[THE TASK]: Copy out the part of the data below that begins with the line containing "Where should I click to: Click the arrow" and ends with the line containing "tap(18, 20)", keeping every line the same.

[RECORDS PROVIDED]:
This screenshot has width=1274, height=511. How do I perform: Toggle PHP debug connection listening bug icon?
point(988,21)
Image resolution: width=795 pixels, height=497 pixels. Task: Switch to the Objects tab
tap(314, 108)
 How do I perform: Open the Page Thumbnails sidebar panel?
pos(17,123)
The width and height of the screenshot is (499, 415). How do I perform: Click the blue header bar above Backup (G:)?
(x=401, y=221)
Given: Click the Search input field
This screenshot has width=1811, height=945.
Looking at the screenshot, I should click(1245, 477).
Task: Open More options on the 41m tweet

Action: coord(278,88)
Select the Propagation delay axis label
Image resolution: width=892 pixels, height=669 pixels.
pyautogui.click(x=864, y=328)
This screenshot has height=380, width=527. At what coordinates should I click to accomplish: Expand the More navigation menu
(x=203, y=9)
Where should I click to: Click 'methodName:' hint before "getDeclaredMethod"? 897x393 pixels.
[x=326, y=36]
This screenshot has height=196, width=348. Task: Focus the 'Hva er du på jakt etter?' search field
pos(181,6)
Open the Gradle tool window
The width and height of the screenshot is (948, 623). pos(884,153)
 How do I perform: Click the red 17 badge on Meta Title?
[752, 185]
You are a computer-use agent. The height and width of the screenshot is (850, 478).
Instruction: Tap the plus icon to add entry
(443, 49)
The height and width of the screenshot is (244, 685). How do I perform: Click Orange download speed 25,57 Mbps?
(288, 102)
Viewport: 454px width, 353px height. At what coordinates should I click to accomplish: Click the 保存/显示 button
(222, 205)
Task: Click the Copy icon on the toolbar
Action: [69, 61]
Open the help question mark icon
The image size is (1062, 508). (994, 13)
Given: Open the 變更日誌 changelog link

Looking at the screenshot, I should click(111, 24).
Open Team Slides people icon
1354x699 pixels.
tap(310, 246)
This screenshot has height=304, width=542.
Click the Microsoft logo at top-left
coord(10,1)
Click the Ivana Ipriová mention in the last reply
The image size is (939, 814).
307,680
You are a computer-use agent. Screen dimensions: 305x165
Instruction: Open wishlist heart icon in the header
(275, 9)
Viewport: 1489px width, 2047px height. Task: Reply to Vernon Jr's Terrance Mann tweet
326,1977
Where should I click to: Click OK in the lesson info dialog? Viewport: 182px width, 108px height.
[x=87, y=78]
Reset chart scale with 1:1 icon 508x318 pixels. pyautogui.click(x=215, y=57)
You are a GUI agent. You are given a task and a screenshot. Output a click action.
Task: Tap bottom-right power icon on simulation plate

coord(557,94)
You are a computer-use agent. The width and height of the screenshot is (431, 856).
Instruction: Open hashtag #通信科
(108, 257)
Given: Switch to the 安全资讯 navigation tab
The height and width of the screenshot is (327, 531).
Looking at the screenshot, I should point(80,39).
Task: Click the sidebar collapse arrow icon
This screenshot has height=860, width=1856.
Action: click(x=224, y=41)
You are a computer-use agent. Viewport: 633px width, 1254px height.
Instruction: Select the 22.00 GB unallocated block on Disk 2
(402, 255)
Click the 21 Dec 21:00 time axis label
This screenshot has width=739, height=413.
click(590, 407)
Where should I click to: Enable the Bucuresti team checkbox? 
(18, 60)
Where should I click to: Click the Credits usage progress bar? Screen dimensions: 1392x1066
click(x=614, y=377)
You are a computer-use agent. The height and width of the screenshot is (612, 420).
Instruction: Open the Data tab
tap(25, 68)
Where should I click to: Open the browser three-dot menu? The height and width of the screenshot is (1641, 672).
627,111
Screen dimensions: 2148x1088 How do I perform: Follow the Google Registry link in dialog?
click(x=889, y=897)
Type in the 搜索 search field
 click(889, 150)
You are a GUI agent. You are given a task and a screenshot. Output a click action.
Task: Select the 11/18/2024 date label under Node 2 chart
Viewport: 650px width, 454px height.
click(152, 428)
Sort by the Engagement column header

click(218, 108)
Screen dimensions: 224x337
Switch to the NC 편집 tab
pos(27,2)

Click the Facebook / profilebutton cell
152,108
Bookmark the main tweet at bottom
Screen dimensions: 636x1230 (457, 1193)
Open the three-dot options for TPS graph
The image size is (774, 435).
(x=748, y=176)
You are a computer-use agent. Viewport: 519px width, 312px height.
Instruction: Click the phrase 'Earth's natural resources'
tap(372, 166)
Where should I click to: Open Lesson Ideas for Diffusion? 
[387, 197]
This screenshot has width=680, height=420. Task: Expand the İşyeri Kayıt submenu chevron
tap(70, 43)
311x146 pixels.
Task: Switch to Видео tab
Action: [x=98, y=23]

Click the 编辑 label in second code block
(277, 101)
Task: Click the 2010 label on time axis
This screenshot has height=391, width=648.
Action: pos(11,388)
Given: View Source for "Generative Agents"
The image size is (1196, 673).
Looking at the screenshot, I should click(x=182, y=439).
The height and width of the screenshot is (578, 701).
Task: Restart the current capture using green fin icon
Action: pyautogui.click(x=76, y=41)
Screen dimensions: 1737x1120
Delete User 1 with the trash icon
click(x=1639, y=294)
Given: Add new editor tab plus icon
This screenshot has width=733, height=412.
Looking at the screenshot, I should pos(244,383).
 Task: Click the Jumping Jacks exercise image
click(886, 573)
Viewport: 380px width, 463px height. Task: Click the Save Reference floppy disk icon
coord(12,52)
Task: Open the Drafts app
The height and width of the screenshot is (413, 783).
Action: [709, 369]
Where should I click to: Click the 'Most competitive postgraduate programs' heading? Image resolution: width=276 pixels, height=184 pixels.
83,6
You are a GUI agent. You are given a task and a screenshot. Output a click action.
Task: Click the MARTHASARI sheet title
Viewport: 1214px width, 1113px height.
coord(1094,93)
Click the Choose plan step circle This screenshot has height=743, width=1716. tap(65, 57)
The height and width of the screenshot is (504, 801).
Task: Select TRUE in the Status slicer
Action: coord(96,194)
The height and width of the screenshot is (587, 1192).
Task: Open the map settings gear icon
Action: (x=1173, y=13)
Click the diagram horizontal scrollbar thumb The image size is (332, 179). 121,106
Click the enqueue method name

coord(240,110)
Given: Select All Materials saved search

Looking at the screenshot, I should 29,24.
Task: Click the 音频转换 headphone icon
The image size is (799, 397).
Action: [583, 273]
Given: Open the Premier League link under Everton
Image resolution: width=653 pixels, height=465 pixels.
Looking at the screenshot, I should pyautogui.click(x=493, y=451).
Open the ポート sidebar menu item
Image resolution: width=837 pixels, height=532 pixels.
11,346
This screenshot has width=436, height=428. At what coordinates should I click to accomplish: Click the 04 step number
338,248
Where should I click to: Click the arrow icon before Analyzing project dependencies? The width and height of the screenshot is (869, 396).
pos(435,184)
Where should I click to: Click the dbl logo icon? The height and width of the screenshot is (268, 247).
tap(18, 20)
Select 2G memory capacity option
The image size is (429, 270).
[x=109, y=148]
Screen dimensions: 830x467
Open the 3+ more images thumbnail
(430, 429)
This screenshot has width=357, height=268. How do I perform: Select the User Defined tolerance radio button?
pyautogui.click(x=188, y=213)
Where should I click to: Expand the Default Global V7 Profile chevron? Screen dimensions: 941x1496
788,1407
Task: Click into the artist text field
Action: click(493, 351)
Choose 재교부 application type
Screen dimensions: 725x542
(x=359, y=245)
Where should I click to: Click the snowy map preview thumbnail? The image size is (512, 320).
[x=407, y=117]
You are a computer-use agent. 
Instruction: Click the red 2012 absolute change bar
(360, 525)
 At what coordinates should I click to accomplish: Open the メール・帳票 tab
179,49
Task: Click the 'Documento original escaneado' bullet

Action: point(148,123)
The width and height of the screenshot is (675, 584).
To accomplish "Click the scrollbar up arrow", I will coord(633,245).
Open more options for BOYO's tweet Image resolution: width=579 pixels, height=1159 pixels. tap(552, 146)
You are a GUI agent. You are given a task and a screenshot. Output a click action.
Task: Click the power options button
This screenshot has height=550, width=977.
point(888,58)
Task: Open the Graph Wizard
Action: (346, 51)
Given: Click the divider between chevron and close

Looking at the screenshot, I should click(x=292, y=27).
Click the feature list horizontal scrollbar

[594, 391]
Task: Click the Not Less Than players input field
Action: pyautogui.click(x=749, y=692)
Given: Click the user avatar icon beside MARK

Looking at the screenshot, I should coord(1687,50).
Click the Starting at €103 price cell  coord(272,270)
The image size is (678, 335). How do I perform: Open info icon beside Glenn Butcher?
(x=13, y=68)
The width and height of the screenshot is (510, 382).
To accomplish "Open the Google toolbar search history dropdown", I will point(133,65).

[ANSWER]:
Where should I click to: Click the arrow icon before Analyzing project dependencies? The width and height of the screenshot is (869, 396).
pos(435,184)
Where should I click to: Click the dbl logo icon? The height and width of the screenshot is (268, 247).
tap(18, 20)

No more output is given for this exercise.